Fiscal year 2023 covers the period from July 1, 2022, to June 30, 2023, and coincides with the budget year of most institutions of higher education. 

Year over year, inflation rates in FY2023 surpassed those of FY2022 in four of the eight components tracked by HEPI (faculty salaries; administrative salaries; fringe benefits; miscellaneous services), with the most pronounced increases in both faculty salaries and administrative salaries.  

Faculty salaries, which are the highest weighted HEPI component making up 35% of the index, rose from 2.1% in FY2022 to 4.0% in FY2023. Administrative salaries increased from 2.9% to 4.1% during the same period. 

The four components that saw a decrease in inflation rates in FY2023 were clerical costs, service employees, supplies and materials, and utilities. The most dramatic changes came in the utilities category, falling from the FY2022 historical high rate of 43.1% to a deflationary -3.7 % in FY2023. Supplies and materials fell from 21.5% to 7.3%. 

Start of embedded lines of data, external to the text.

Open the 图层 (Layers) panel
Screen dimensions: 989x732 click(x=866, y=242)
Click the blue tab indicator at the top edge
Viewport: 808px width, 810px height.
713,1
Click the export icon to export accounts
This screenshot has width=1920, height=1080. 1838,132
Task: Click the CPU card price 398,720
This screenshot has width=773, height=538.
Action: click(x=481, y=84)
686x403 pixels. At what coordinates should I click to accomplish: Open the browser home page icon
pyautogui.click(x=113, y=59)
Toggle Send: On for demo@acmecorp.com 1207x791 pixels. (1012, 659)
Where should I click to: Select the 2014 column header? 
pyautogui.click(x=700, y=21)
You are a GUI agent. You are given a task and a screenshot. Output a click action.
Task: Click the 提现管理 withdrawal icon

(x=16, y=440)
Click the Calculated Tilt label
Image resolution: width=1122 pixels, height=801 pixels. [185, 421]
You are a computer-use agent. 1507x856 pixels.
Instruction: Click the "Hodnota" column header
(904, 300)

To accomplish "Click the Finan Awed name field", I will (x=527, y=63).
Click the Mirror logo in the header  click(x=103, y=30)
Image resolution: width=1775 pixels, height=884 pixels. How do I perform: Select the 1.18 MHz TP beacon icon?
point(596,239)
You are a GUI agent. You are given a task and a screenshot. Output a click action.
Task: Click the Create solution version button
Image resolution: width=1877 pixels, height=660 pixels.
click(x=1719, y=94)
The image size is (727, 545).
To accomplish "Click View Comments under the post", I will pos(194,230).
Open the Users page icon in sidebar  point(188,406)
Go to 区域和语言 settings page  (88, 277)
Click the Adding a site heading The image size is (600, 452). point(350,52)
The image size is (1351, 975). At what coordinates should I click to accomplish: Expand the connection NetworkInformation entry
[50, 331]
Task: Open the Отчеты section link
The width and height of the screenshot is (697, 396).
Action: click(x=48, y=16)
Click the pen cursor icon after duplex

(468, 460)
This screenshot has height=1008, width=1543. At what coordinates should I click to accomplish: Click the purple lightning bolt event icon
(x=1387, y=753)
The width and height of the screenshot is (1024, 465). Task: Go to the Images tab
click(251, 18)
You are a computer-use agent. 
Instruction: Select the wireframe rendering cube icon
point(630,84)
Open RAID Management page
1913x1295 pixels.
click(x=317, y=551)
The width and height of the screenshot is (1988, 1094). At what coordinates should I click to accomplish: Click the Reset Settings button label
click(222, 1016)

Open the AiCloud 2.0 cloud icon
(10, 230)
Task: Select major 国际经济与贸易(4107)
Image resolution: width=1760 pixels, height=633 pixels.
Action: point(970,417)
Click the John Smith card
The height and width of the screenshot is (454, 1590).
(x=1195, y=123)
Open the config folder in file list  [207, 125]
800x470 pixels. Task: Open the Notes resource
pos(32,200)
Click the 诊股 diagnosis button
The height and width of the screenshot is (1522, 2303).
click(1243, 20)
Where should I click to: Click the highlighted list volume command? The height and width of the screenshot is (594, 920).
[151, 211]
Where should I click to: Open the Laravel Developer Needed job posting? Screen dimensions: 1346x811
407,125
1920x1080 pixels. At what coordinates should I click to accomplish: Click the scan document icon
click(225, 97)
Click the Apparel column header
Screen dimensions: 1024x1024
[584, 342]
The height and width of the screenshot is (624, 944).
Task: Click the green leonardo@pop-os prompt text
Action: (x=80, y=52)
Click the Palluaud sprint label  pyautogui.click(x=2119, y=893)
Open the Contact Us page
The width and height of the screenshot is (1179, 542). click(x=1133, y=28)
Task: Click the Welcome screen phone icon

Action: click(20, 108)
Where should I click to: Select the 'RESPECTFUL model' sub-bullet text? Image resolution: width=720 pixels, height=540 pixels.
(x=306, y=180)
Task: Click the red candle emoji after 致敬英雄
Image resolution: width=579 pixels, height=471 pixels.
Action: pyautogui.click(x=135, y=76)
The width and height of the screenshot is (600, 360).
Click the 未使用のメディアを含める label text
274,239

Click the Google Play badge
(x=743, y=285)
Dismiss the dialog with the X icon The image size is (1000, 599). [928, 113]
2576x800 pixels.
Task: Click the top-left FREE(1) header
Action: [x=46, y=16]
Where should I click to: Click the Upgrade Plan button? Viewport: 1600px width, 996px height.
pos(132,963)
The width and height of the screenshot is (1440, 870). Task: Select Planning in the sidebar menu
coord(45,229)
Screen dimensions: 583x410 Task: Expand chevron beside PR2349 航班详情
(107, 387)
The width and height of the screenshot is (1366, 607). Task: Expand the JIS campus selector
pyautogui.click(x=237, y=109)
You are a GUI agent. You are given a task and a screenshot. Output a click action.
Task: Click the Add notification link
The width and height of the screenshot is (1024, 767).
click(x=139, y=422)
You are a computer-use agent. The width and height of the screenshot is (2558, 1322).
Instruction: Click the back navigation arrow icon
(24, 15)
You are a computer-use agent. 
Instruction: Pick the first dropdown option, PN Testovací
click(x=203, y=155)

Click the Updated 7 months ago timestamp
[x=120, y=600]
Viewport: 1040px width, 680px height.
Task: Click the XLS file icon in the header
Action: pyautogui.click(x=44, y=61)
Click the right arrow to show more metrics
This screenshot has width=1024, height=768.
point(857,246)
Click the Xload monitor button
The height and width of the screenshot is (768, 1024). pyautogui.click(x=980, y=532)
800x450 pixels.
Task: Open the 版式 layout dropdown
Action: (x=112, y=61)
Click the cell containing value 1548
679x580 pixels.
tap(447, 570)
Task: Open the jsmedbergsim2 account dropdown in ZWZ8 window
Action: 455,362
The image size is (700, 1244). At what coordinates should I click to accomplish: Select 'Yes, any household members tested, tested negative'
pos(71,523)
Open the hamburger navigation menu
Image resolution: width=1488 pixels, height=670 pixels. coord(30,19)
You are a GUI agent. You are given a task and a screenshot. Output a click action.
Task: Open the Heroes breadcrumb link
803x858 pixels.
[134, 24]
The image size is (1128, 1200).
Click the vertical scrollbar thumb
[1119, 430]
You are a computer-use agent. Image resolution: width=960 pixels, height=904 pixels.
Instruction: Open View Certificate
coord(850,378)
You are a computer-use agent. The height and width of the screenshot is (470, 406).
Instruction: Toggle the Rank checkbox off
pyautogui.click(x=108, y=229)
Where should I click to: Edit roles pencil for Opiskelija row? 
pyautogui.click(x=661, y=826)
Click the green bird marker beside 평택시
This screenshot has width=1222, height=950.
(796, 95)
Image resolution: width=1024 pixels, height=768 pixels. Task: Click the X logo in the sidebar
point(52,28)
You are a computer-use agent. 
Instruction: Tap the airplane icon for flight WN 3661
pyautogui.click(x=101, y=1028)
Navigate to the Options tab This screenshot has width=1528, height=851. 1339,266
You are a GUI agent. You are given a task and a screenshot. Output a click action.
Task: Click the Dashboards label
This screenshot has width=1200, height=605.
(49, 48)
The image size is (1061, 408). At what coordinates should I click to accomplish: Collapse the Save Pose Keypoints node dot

Other changes between FY2020 

  • Fringe benefits up to 2.8% 
  • Miscellaneous services up to 4.9% 
  • Clerical costs down to 5.0% 
  • Service employees down to 6.4% 

A more accurate indicator of cost changes for colleges and universities than the Consumer Price Index (CPI), HEPI is used primarily to project future budget increases required to preserve purchasing power, the report said. Comparing HEPI and the CPI, the former showed costs rising 4.0% in FY2023 while the CPI rose 6.3%. This marks the second straight year that CPI has exceeded HEPI, the report said.